Jose Avelino, rzecznik filipińskiej firmy organizującej pokazy tresury delfinów, przekonywał w miejscowych mediach, że takie imprezy przekonują ludzi do potrzeby ochrony delfinów w ich naturalnym środowisku.
- Występy tych aniołów morza pomagają wytłumaczyć ludziom, jak ważna jest troska o stworzenia morskie, bo oba światy (ludzki i zwierząt morskich) są ze sobą związane - mówił Avelino.

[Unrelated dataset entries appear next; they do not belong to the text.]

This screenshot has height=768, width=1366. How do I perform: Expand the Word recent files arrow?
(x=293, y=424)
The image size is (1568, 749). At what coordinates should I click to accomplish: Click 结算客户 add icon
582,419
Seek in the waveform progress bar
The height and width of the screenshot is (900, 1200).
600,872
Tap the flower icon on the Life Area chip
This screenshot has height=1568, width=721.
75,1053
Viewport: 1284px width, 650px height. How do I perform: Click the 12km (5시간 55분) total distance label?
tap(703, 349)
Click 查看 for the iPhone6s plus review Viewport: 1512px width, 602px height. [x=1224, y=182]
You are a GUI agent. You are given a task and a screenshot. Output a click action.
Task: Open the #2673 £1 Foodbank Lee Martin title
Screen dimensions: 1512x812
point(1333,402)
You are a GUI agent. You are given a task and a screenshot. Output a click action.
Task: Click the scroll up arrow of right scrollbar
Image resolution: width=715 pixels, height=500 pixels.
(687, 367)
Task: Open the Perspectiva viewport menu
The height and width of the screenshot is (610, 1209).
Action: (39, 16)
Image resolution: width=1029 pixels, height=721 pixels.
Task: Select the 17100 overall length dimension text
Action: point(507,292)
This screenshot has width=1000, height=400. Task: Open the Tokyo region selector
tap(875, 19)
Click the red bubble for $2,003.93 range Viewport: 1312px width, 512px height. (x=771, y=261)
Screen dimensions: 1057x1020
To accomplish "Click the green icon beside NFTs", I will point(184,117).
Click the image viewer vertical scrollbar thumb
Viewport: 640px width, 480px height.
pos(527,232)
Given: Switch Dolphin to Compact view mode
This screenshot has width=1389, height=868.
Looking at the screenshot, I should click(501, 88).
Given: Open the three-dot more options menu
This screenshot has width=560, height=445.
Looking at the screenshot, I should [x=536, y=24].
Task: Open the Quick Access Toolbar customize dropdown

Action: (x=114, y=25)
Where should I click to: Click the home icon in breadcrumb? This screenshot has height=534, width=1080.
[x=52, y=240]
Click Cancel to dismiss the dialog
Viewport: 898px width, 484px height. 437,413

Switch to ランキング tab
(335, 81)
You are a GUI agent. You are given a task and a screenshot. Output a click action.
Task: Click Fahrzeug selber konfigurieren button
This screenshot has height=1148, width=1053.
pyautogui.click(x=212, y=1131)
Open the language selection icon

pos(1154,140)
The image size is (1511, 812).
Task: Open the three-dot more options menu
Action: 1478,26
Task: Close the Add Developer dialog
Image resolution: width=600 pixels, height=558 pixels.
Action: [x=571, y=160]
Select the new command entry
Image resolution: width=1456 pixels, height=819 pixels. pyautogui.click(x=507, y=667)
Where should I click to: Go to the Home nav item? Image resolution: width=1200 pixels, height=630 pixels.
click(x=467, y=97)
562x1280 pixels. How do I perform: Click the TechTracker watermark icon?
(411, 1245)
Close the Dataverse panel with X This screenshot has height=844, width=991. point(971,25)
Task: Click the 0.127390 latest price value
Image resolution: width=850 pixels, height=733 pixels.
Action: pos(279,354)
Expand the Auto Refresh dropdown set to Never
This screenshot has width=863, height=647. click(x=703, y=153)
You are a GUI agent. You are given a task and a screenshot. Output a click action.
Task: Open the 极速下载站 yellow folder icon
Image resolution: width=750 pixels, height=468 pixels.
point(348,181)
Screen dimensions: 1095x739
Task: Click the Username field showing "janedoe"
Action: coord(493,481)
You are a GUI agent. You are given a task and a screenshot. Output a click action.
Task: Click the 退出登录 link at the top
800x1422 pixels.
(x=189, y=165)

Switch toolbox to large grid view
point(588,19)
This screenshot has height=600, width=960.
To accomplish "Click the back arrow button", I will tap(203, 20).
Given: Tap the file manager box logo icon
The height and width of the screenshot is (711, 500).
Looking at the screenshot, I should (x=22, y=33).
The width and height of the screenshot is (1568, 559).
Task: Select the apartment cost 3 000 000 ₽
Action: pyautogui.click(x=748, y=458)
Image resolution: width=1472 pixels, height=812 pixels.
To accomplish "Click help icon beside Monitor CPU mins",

Filipińskich obrońców praw zwierząt argumenty te nie przekonują. - Żaden ekspert od ssaków morskich nie zgodziłby się z danymi podawanymi przez organizatorów pokazów. Wyciągają je z kapelusza magika - uważa A.G. Sano z organizacji Dolphins Love Freedom (Delfiny kochają wolność). I przypomina, że w naturze delfiny podróżują całymi rodzinami i potrafią przepłynąć dziennie ponad 160 km. Tu są same lub w małych grupach, a do dyspozycji mają basen o kilkumetrowych rozmiarach.
Niezadowoleni z urządzanych z udziałem delfinów pokazów zwracają też uwagę na to, jaką mękę towarzyszące występom muzyka i oklaski stanowią dla zwierząt o tak czułym słuchu.
Anna Cabrera z Philippine Animal Welfare Society (PAWS - Filipińskie Towarzystwo Opieki nad Zwierzętami) tłumaczy, że delfiny wykorzystują zdolność echolokacji. Określają położenie obiektów w otoczeniu w ten sposób, że wytwarzają dźwięk o wysokiej częstotliwości, a następnie odbierają fale odbite od przeszkody. W ten sposób "widzą" w wodzie. W małym basenie ta umiejętność jest nie do zastosowania. - To tak, jakby umieścić człowieka w bębnie i zacząć głośno krzyczeć w pobliżu - tłumaczy sytuację zwierząt Anna Cabrera.